Hole 4 is the “signature hole”, and really the only hole where the lake, of which the 9 is named after, comes into play. From the further point on the back tee (461 yards), it’s over 300 yards to carry the lake, and another 20 yards to the green. Unless you’re Bubba Watson, you’ll lay out to the fairway on the left. For those who don’t want to tempt the lake with their second, there’s a fairway by the green for a bailout. Green is protected by two bunkers. They shouldn’t be in play if you go conservative, but may save you from a ball in the water otherwise.

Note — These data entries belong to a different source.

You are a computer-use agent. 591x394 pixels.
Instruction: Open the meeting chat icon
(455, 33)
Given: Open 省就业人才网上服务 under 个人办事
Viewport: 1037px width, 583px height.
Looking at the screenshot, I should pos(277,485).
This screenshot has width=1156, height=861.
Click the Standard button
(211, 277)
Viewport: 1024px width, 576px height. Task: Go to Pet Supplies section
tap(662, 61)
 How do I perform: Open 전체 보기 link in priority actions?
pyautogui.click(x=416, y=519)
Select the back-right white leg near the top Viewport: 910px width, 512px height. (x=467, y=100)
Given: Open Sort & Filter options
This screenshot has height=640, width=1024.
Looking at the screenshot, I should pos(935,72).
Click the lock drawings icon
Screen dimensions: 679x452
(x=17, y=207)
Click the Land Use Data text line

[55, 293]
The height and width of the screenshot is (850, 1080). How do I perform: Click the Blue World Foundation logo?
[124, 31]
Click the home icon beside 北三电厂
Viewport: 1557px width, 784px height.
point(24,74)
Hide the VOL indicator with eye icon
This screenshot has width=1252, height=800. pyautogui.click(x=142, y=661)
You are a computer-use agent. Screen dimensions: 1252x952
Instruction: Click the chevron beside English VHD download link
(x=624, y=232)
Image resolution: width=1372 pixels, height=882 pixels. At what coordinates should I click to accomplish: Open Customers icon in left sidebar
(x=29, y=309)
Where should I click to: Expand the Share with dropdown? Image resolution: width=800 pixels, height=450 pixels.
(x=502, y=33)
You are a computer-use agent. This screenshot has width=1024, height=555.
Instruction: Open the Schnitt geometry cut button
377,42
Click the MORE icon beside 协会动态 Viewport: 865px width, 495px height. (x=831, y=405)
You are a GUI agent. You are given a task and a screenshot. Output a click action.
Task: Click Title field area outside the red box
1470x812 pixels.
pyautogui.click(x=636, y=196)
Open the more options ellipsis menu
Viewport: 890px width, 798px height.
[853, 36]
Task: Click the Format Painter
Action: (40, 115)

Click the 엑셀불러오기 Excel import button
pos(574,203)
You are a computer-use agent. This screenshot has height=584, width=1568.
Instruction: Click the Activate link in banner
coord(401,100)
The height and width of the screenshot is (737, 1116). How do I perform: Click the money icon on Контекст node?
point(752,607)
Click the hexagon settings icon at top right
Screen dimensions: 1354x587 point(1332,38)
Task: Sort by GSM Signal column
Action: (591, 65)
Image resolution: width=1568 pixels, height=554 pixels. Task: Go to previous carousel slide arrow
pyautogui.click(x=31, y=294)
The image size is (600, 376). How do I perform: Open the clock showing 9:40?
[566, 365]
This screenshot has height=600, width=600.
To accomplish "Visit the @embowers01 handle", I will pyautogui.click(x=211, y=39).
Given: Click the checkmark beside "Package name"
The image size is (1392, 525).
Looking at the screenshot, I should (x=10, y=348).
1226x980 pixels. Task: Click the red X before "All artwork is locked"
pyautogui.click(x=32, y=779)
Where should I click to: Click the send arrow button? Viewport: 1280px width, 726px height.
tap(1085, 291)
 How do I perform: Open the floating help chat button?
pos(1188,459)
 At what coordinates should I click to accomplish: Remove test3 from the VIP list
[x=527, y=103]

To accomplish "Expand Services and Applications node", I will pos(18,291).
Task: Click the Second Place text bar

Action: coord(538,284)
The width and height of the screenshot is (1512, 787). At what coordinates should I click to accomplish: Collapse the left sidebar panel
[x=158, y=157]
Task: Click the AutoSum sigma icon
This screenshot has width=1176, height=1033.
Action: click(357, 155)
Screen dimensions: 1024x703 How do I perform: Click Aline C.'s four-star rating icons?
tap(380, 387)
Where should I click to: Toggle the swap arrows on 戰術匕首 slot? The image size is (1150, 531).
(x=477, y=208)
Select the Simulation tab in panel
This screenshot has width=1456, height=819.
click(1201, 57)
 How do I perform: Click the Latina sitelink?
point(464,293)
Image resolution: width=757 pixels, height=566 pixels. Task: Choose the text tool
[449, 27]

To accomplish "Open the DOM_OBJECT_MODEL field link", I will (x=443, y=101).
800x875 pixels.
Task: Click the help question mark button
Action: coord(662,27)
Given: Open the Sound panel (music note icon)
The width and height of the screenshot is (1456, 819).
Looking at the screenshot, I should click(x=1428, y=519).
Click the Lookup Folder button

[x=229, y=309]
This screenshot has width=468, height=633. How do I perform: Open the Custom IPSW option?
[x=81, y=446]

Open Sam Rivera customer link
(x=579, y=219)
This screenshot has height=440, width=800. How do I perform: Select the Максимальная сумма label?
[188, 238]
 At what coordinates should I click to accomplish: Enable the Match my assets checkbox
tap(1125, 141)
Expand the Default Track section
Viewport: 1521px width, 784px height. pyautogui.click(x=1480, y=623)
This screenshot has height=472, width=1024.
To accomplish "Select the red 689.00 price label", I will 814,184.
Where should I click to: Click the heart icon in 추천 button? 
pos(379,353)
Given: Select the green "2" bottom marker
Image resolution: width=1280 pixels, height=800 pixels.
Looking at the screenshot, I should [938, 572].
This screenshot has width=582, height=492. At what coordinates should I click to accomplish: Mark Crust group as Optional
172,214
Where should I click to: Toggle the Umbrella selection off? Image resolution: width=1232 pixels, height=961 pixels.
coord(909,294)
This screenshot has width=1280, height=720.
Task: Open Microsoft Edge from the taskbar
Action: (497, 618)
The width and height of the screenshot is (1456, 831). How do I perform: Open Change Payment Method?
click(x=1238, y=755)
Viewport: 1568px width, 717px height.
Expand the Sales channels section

The par 5s at Fowler’s Mill are very good. Perhaps the best is the par 5 8th. At 588, most people won’t get there in two. For the very best players, there’s a potential to launch one out to the fairway, then hit a second shot between a line of trees and over a very long bunker. For the duffers, you’ll need to get the layup out far enough that the other set of trees don’t get in the way. Green is well protected with bunkers left and right.


The front 9 ends with an interesting, split fairway hole. It is the first of three holes where the River comes into play. The bailout is left, but a better approach option is towards the right.


Fowler’s Mill has not one, but TWO split fairway holes. Great use of the land by Pete Dye. The scale of the 350 yard par 4 12th was impossible for me to capture on film. There are two sets of tee boxes, which can dictate which fairway you go for. The left fairway is narrower, but doesn’t require a forced carry and gets wider in the driving area. The right fairway has more water in play and narrows in the driving area, but presents the clearest path to the green. The green is well protected by the river, two bunkers left, and two bunkers back right.


The green at the penultimate hole reminded me of a less extreme version of the green at Crooked Stick’s 15th. The 191 yard par 3 has a green in a reverse C shape. There is a potential where a back left pin placement could cause a golfer who hits it short to putt around the left bunker. 5 other bunkers protect the green front and right.

Final Thoughts
While Ohio as a whole doesn’t have the collection of high quality public golf that Indiana and Kentucky have, Northern Ohio is certainly the place for Ohio public golf. Of that list, Fowler’s Mill must certainly be at the top. It would have been a damn shame to lose not just a fine public course, but a great example of one of Pete Dye’s earlier works.


Normal prime rates are over $50 for 18 with cart, but the rates are cheaper in early spring and late fall. I would say the course is very walkable, though there is a bit more elevation on the back/River 9. Driving range was closed when I went due to recent rain; it sits very low on the property.

If you’re visiting the Cleveland area, and don’t have access to one of the area’s fine private courses, Fowler’s Mill should be a stop.

OINK Rating: 8

* Note: As I stated above, during my visit, the pace of play was awful. It took close to 6 hours for 18 holes, with a group 3-4 groups ahead of us as the sole cause of the problem; cart path only certainly not helping. Needless to say, my group, and the two groups ahead of us were not happy. That being said, the manager of the course came around to each group and offered a free play coupon for the 2012 season. This recognition of the situation and how it was handled was much appreciated by me. Unfortunately, I couldn’t use the coupon and gave it away to a colleague of mine who lives in the area.

** I know Avalon Lakes was public at one point. According to their web site now, it appears to be private. I’m sure someone closer to the course could confirm one way or another.